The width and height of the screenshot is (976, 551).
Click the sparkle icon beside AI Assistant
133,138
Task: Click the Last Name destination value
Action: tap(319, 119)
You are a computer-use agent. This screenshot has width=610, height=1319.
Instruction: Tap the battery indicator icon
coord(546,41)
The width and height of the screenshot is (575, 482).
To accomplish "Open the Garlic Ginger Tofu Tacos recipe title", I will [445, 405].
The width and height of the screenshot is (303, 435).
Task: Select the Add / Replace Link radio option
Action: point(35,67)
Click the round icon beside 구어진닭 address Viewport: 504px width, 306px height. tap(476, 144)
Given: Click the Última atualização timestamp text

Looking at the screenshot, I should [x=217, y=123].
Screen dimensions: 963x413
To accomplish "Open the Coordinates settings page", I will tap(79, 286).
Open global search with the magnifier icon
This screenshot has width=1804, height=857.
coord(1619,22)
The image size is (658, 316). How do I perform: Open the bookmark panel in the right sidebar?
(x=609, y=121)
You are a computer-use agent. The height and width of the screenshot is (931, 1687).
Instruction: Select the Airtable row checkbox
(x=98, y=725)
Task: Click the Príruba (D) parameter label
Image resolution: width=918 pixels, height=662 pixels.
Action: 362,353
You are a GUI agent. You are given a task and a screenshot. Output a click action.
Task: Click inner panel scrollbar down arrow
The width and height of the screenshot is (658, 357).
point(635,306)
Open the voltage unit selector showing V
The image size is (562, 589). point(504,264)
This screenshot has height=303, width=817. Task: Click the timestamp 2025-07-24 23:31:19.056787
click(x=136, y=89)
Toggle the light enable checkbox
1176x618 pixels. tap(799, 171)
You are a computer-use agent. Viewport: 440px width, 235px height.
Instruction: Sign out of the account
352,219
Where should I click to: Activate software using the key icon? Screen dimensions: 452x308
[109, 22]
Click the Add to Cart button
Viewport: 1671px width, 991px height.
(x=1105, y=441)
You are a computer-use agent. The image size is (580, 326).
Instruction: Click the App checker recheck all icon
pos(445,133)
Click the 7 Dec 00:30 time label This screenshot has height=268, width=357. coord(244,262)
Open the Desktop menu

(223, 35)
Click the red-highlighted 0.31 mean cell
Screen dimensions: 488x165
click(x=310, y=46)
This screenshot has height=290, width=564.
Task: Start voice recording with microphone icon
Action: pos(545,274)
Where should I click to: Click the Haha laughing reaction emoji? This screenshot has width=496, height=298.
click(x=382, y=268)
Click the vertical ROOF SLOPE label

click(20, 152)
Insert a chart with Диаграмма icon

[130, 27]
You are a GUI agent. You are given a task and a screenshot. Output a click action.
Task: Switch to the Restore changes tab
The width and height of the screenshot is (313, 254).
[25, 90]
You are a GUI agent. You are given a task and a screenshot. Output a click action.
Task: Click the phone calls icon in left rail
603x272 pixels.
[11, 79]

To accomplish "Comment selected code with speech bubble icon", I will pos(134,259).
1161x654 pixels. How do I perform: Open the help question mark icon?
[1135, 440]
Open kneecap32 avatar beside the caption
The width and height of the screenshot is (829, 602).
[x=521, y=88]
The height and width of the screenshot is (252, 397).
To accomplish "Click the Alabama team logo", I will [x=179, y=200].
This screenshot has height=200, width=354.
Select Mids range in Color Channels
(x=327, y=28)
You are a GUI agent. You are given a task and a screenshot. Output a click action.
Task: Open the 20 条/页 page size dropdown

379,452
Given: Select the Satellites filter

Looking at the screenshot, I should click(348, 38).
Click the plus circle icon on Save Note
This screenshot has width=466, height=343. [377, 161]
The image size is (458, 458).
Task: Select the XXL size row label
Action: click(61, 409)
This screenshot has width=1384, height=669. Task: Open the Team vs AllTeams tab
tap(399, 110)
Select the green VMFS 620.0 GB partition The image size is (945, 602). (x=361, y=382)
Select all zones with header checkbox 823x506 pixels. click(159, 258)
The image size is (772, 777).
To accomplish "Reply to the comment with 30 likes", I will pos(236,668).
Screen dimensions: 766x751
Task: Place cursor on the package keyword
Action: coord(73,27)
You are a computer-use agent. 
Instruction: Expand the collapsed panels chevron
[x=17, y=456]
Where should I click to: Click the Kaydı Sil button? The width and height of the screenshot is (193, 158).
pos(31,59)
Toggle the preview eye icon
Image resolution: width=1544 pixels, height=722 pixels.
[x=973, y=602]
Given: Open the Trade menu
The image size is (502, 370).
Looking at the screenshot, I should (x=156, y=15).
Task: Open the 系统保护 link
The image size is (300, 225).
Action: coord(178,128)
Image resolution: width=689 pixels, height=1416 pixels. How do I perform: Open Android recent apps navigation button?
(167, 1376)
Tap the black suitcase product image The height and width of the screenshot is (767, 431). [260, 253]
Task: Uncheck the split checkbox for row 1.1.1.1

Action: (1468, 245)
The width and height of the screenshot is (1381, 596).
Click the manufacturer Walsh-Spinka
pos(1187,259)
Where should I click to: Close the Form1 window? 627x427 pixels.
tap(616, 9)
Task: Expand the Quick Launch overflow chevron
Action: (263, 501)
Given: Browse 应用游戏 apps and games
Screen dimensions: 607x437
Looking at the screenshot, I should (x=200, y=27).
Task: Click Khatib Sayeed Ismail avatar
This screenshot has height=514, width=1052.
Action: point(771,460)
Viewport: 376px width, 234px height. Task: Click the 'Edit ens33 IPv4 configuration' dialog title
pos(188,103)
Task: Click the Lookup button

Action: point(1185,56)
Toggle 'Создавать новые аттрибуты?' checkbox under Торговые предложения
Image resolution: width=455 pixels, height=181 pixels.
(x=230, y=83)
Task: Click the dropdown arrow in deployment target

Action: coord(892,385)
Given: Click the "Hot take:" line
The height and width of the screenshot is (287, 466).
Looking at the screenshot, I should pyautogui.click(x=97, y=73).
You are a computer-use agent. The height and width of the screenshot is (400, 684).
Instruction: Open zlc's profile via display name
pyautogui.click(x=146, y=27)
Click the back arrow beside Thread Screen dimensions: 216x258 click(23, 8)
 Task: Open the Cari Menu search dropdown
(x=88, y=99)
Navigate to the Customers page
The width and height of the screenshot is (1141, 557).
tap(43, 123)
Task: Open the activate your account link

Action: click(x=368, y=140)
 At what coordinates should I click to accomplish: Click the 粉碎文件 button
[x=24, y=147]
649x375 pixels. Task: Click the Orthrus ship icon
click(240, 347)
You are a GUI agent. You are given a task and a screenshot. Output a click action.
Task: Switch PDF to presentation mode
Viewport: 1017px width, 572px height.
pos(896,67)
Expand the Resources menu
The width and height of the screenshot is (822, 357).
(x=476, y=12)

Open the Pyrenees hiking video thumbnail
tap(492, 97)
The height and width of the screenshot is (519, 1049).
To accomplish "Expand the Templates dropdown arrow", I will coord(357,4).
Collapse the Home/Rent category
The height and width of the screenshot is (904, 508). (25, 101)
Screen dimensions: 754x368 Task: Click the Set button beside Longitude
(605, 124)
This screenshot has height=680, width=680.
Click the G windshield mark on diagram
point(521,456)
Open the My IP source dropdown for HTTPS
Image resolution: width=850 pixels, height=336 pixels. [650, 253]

→ Your task:
Your reply must reproduce all records above exactly.

→ Solved exercise:
The width and height of the screenshot is (976, 551).
Click the sparkle icon beside AI Assistant
133,138
Task: Click the Last Name destination value
Action: tap(319, 119)
You are a computer-use agent. This screenshot has width=610, height=1319.
Instruction: Tap the battery indicator icon
coord(546,41)
The width and height of the screenshot is (575, 482).
To accomplish "Open the Garlic Ginger Tofu Tacos recipe title", I will [445, 405].
The width and height of the screenshot is (303, 435).
Task: Select the Add / Replace Link radio option
Action: point(35,67)
Click the round icon beside 구어진닭 address Viewport: 504px width, 306px height. tap(476, 144)
Given: Click the Última atualização timestamp text

Looking at the screenshot, I should [x=217, y=123].
Screen dimensions: 963x413
To accomplish "Open the Coordinates settings page", I will tap(79, 286).
Open global search with the magnifier icon
This screenshot has width=1804, height=857.
coord(1619,22)
The image size is (658, 316). How do I perform: Open the bookmark panel in the right sidebar?
(x=609, y=121)
You are a computer-use agent. The height and width of the screenshot is (931, 1687).
Instruction: Select the Airtable row checkbox
(x=98, y=725)
Task: Click the Príruba (D) parameter label
Image resolution: width=918 pixels, height=662 pixels.
Action: 362,353
You are a GUI agent. You are given a task and a screenshot. Output a click action.
Task: Click inner panel scrollbar down arrow
The width and height of the screenshot is (658, 357).
point(635,306)
Open the voltage unit selector showing V
The image size is (562, 589). point(504,264)
This screenshot has height=303, width=817. Task: Click the timestamp 2025-07-24 23:31:19.056787
click(x=136, y=89)
Toggle the light enable checkbox
1176x618 pixels. tap(799, 171)
You are a computer-use agent. Viewport: 440px width, 235px height.
Instruction: Sign out of the account
352,219
Where should I click to: Activate software using the key icon? Screen dimensions: 452x308
[109, 22]
Click the Add to Cart button
Viewport: 1671px width, 991px height.
(x=1105, y=441)
You are a computer-use agent. The image size is (580, 326).
Instruction: Click the App checker recheck all icon
pos(445,133)
Click the 7 Dec 00:30 time label This screenshot has height=268, width=357. coord(244,262)
Open the Desktop menu

(223, 35)
Click the red-highlighted 0.31 mean cell
Screen dimensions: 488x165
click(x=310, y=46)
This screenshot has height=290, width=564.
Task: Start voice recording with microphone icon
Action: pos(545,274)
Where should I click to: Click the Haha laughing reaction emoji? This screenshot has width=496, height=298.
click(x=382, y=268)
Click the vertical ROOF SLOPE label

click(20, 152)
Insert a chart with Диаграмма icon

[130, 27]
You are a GUI agent. You are given a task and a screenshot. Output a click action.
Task: Switch to the Restore changes tab
The width and height of the screenshot is (313, 254).
[25, 90]
You are a GUI agent. You are given a task and a screenshot. Output a click action.
Task: Click the phone calls icon in left rail
603x272 pixels.
[11, 79]

To accomplish "Comment selected code with speech bubble icon", I will pos(134,259).
1161x654 pixels. How do I perform: Open the help question mark icon?
[1135, 440]
Open kneecap32 avatar beside the caption
The width and height of the screenshot is (829, 602).
[x=521, y=88]
The height and width of the screenshot is (252, 397).
To accomplish "Click the Alabama team logo", I will [x=179, y=200].
This screenshot has height=200, width=354.
Select Mids range in Color Channels
(x=327, y=28)
You are a GUI agent. You are given a task and a screenshot. Output a click action.
Task: Open the 20 条/页 page size dropdown

379,452
Given: Select the Satellites filter

Looking at the screenshot, I should click(348, 38).
Click the plus circle icon on Save Note
This screenshot has width=466, height=343. [377, 161]
The image size is (458, 458).
Task: Select the XXL size row label
Action: click(61, 409)
This screenshot has width=1384, height=669. Task: Open the Team vs AllTeams tab
tap(399, 110)
Select the green VMFS 620.0 GB partition The image size is (945, 602). (x=361, y=382)
Select all zones with header checkbox 823x506 pixels. click(159, 258)
The image size is (772, 777).
To accomplish "Reply to the comment with 30 likes", I will pos(236,668).
Screen dimensions: 766x751
Task: Place cursor on the package keyword
Action: coord(73,27)
You are a computer-use agent. 
Instruction: Expand the collapsed panels chevron
[x=17, y=456]
Where should I click to: Click the Kaydı Sil button? The width and height of the screenshot is (193, 158).
pos(31,59)
Toggle the preview eye icon
Image resolution: width=1544 pixels, height=722 pixels.
[x=973, y=602]
Given: Open the Trade menu
The image size is (502, 370).
Looking at the screenshot, I should (x=156, y=15).
Task: Open the 系统保护 link
The image size is (300, 225).
Action: coord(178,128)
Image resolution: width=689 pixels, height=1416 pixels. How do I perform: Open Android recent apps navigation button?
(167, 1376)
Tap the black suitcase product image The height and width of the screenshot is (767, 431). [260, 253]
Task: Uncheck the split checkbox for row 1.1.1.1

Action: (1468, 245)
The width and height of the screenshot is (1381, 596).
Click the manufacturer Walsh-Spinka
pos(1187,259)
Where should I click to: Close the Form1 window? 627x427 pixels.
tap(616, 9)
Task: Expand the Quick Launch overflow chevron
Action: (263, 501)
Given: Browse 应用游戏 apps and games
Screen dimensions: 607x437
Looking at the screenshot, I should (x=200, y=27).
Task: Click Khatib Sayeed Ismail avatar
This screenshot has height=514, width=1052.
Action: point(771,460)
Viewport: 376px width, 234px height. Task: Click the 'Edit ens33 IPv4 configuration' dialog title
pos(188,103)
Task: Click the Lookup button

Action: point(1185,56)
Toggle 'Создавать новые аттрибуты?' checkbox under Торговые предложения
Image resolution: width=455 pixels, height=181 pixels.
(x=230, y=83)
Task: Click the dropdown arrow in deployment target

Action: coord(892,385)
Given: Click the "Hot take:" line
The height and width of the screenshot is (287, 466).
Looking at the screenshot, I should pyautogui.click(x=97, y=73).
You are a computer-use agent. The height and width of the screenshot is (400, 684).
Instruction: Open zlc's profile via display name
pyautogui.click(x=146, y=27)
Click the back arrow beside Thread Screen dimensions: 216x258 click(23, 8)
 Task: Open the Cari Menu search dropdown
(x=88, y=99)
Navigate to the Customers page
The width and height of the screenshot is (1141, 557).
tap(43, 123)
Task: Open the activate your account link

Action: click(x=368, y=140)
 At what coordinates should I click to accomplish: Click the 粉碎文件 button
[x=24, y=147]
649x375 pixels. Task: Click the Orthrus ship icon
click(240, 347)
You are a GUI agent. You are given a task and a screenshot. Output a click action.
Task: Switch PDF to presentation mode
Viewport: 1017px width, 572px height.
pos(896,67)
Expand the Resources menu
The width and height of the screenshot is (822, 357).
(x=476, y=12)

Open the Pyrenees hiking video thumbnail
tap(492, 97)
The height and width of the screenshot is (519, 1049).
To accomplish "Expand the Templates dropdown arrow", I will coord(357,4).
Collapse the Home/Rent category
The height and width of the screenshot is (904, 508). (25, 101)
Screen dimensions: 754x368 Task: Click the Set button beside Longitude
(605, 124)
This screenshot has height=680, width=680.
Click the G windshield mark on diagram
point(521,456)
Open the My IP source dropdown for HTTPS
Image resolution: width=850 pixels, height=336 pixels. [650, 253]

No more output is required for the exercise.